How much was HCG % relative to you portfolio?
You are talking about the opportunity cost (i.e. by doing one thing, I missed another) - I understand what you are saying.

The other consideration is I didn't have the capital at the start that I do now, and my capital continues to grow with time. What I mean is I didn't start with a massive pile of cash and invest it all at once. Instead, I save money every month and the buy here and there. It's a slow trickle of water that will hopefully fill the bath tub with time - I am not starting with the full bath tub. I can only track my picks from the time I have been investing in stocks. Although I am also constantly adding to my new pool of capital every month, but not necessarily buying stocks every month.

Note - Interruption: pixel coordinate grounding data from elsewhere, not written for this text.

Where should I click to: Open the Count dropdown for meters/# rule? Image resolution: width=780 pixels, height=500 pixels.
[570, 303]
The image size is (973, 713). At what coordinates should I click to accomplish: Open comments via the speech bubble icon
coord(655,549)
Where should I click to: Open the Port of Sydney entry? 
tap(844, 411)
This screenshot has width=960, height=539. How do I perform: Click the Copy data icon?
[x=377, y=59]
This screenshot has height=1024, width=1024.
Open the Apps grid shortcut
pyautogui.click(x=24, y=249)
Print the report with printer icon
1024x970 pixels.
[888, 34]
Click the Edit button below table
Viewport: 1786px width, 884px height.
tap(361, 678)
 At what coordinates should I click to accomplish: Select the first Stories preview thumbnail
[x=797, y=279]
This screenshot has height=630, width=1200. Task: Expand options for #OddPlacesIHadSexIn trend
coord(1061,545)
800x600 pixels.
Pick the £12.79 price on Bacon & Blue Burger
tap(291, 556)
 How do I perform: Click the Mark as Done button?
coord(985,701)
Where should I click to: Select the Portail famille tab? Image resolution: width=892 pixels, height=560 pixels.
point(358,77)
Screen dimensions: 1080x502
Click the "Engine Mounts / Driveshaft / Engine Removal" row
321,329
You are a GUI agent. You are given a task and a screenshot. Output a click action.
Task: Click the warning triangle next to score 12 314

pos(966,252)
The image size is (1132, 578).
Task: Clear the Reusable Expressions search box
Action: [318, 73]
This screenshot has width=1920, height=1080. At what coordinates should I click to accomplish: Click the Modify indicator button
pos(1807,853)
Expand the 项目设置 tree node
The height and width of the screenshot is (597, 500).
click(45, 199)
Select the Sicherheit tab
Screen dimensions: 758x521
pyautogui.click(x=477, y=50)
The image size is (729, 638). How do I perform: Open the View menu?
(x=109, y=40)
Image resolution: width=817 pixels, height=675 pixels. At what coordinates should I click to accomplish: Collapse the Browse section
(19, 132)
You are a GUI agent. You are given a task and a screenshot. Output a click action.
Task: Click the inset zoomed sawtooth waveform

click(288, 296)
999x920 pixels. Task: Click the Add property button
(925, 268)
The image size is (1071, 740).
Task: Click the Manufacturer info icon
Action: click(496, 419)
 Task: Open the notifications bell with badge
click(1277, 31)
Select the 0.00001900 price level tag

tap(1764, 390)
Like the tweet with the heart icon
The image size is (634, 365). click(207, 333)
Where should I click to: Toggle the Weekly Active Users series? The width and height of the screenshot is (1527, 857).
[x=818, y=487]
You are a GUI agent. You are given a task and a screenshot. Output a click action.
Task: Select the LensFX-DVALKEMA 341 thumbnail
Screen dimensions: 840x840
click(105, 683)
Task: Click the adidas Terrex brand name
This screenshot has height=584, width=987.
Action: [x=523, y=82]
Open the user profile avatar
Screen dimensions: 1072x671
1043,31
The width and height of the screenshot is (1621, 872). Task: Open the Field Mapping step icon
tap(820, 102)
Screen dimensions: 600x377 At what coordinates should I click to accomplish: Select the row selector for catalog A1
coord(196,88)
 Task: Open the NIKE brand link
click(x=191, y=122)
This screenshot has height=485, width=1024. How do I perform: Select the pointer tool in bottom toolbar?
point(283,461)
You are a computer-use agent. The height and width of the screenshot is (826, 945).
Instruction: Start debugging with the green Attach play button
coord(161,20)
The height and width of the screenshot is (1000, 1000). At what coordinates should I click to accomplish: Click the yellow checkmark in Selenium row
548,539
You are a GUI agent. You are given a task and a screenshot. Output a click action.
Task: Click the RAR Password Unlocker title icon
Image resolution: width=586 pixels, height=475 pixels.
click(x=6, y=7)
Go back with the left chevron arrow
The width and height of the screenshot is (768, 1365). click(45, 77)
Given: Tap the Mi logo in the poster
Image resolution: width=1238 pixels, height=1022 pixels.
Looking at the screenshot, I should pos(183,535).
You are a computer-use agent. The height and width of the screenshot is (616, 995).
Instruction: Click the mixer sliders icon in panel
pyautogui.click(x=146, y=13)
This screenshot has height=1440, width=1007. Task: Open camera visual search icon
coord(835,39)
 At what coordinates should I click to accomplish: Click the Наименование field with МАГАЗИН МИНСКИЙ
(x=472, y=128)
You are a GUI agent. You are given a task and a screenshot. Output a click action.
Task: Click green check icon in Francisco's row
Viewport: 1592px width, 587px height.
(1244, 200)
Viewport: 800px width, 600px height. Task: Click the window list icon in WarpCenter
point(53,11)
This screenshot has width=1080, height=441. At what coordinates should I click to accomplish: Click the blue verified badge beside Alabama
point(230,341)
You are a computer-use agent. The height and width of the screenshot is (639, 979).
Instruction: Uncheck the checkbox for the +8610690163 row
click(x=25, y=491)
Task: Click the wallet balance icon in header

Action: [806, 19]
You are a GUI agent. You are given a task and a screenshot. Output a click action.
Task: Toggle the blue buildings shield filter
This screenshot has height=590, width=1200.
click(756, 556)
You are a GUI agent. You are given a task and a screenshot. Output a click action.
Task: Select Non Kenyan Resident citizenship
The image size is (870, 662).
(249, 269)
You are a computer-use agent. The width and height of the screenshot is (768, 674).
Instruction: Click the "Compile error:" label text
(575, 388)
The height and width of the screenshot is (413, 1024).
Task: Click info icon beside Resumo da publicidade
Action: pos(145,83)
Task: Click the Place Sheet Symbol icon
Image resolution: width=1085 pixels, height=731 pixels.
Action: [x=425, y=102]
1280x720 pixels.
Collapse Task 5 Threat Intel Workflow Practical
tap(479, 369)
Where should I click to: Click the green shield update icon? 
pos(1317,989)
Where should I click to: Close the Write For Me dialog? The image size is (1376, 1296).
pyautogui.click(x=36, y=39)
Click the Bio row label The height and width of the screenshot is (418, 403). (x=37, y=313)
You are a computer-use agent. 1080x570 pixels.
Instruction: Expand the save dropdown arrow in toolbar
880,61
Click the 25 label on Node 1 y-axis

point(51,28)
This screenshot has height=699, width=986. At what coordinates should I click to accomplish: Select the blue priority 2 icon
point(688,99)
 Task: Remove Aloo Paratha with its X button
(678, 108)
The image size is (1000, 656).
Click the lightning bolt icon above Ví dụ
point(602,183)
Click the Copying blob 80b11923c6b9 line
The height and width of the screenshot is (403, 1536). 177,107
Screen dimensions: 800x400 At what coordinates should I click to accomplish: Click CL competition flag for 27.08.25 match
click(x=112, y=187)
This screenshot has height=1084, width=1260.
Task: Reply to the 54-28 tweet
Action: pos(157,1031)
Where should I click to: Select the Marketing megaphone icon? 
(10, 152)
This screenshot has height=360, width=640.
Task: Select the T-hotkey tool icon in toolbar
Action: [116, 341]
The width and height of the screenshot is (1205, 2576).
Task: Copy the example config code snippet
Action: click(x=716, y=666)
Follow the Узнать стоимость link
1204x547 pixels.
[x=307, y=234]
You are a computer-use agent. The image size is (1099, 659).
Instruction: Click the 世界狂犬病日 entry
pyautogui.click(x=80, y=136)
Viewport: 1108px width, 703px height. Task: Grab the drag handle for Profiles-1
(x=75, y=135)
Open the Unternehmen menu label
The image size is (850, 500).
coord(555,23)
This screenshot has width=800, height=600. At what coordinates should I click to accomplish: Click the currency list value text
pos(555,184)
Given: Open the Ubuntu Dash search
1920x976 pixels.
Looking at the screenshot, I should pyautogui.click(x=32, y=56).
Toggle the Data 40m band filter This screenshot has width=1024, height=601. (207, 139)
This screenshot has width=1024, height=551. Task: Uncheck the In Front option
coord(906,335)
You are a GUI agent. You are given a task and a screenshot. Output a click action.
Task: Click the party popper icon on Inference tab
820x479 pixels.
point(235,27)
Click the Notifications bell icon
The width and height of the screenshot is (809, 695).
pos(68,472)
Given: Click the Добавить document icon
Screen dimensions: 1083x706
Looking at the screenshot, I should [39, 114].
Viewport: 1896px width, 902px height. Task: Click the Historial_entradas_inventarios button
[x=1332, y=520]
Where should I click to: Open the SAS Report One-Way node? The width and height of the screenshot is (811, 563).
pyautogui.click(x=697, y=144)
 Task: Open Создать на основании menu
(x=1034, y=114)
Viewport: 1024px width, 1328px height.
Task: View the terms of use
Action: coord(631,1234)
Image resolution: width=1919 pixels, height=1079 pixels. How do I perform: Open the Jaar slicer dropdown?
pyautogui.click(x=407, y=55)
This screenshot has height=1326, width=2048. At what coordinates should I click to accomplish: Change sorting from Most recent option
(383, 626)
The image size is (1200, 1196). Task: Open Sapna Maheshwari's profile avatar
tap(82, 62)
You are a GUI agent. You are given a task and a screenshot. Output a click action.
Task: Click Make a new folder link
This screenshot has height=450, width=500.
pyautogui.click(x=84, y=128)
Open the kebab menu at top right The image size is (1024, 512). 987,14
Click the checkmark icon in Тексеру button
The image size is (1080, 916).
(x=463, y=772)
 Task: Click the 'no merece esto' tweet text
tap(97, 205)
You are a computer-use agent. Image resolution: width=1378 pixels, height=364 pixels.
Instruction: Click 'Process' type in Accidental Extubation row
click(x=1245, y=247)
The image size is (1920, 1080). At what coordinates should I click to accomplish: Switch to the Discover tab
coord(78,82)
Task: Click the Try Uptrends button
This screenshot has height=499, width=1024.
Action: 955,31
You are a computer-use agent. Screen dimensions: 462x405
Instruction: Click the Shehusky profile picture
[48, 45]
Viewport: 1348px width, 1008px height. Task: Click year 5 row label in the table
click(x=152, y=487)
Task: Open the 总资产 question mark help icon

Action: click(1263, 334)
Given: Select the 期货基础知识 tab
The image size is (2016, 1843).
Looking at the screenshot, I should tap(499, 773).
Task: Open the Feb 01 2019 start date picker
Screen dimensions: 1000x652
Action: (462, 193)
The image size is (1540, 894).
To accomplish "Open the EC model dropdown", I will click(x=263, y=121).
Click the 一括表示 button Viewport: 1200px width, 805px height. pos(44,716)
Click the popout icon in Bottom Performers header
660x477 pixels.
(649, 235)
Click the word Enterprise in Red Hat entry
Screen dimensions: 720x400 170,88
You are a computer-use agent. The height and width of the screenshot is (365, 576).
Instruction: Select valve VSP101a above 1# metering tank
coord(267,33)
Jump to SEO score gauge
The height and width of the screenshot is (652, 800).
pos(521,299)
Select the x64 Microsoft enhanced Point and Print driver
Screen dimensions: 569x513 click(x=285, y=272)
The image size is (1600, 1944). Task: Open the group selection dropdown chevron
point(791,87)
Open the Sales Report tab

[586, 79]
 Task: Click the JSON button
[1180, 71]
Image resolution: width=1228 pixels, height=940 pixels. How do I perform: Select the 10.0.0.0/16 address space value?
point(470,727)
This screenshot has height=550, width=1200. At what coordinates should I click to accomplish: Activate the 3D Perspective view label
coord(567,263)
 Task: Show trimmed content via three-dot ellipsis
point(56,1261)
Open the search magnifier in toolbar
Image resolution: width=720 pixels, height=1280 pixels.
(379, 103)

Essentially my goal is to do what @Cerenity and @STP123 demonstrate they are capable of doing. Of note I have been in the game for far less time, have far less experience, and I had no money in the markets during the bottom of the bear market in 2009 (I actually had negative net worth at that time!). I wasn't actually even interested in investing at that time as I was tied up with other things.

Again, the first major bear market will either make or break this strategy. If I let emotions control me and act out of fear I'm doomed. If I can keep a level head and aggressively buy - like Cerenity and STP123 - I should do well. We shall see.

And, to answer your question, HCG was 5% of my total portfolio (pre crash).
Last edited by treva84 on May 16th, 2017 10:50 pm, edited 1 time in total.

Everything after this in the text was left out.